Tasks =>
1) From the text on differentially expressed genes below, list every means the researchers use to demonstrate the effectiveness of their method.
2) According to the text on differentially expressed genes below, what type of model did the researchers develop to determine DEGs?
3) Reproduce everything in the text on differentially expressed genes below, from "Researchers at Penn" down to "synthetic microRNA dataset.".

Supplied text =>
-.-.-
Determining differentially expressed genes (DEGs) between biological samples is the key to understand how genotype gives rise to phenotype. RNA-seq and microarray are two main technologies for profiling gene expression levels. However, considerable discrepancy has been found between DEGs detected using the two technologies. Integration data across these two platforms has the potential to improve the power and reliability of DEG detection.
Researchers at Penn State University have developed a rank-based semi-parametric model to determine DEGs using information across different sources and apply it to the integration of RNA-seq and microarray data. By incorporating both the significance of differential expression and the consistency across platforms, our method effectively detects DEGs with moderate but consistent signals. The researchers demonstrate the effectiveness of thier method using simulation studies, MAQC/SEQC data and a synthetic microRNA dataset.
-.-.-
Data for analysis =>

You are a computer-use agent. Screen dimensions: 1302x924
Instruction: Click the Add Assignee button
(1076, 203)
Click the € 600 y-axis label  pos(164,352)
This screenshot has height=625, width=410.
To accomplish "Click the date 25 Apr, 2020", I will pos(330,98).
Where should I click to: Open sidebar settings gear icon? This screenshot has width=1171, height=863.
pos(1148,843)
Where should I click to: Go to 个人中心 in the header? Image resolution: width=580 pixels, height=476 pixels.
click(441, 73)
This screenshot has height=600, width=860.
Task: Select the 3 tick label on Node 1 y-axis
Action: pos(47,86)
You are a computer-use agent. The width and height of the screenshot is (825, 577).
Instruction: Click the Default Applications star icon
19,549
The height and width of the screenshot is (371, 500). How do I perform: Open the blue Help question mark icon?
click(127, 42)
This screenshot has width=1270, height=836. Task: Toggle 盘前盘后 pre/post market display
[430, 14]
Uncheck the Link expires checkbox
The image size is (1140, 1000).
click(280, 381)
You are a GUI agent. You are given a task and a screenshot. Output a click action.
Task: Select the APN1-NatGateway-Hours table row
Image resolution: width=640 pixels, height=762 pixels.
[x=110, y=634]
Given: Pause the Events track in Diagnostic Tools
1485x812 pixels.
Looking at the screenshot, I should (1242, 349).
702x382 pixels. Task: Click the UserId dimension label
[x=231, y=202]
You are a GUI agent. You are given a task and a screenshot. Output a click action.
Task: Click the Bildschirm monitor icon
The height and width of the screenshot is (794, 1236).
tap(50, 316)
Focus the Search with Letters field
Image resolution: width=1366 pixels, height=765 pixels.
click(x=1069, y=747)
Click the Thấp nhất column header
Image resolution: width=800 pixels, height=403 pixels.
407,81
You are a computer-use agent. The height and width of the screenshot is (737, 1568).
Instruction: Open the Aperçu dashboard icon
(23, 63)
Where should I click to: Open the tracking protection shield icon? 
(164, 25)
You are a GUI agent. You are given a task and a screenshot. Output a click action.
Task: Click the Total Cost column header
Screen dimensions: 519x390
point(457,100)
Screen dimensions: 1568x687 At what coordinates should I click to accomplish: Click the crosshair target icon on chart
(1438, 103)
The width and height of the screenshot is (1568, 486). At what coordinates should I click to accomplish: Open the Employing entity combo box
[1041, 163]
-.-.-
Expected outputs =>
1)
- Simulation studies
- MAQC/SEQC data
- A synthetic microRNA dataset

2) A rank-based semi-parametric model.

3)
Researchers at Penn State University have developed a rank-based semi-parametric model to determine DEGs using information across different sources and apply it to the integration of RNA-seq and microarray data. By incorporating both the significance of differential expression and the consistency across platforms, our method effectively detects DEGs with moderate but consistent signals. The researchers demonstrate the effectiveness of thier method using simulation studies, MAQC/SEQC data and a synthetic microRNA dataset.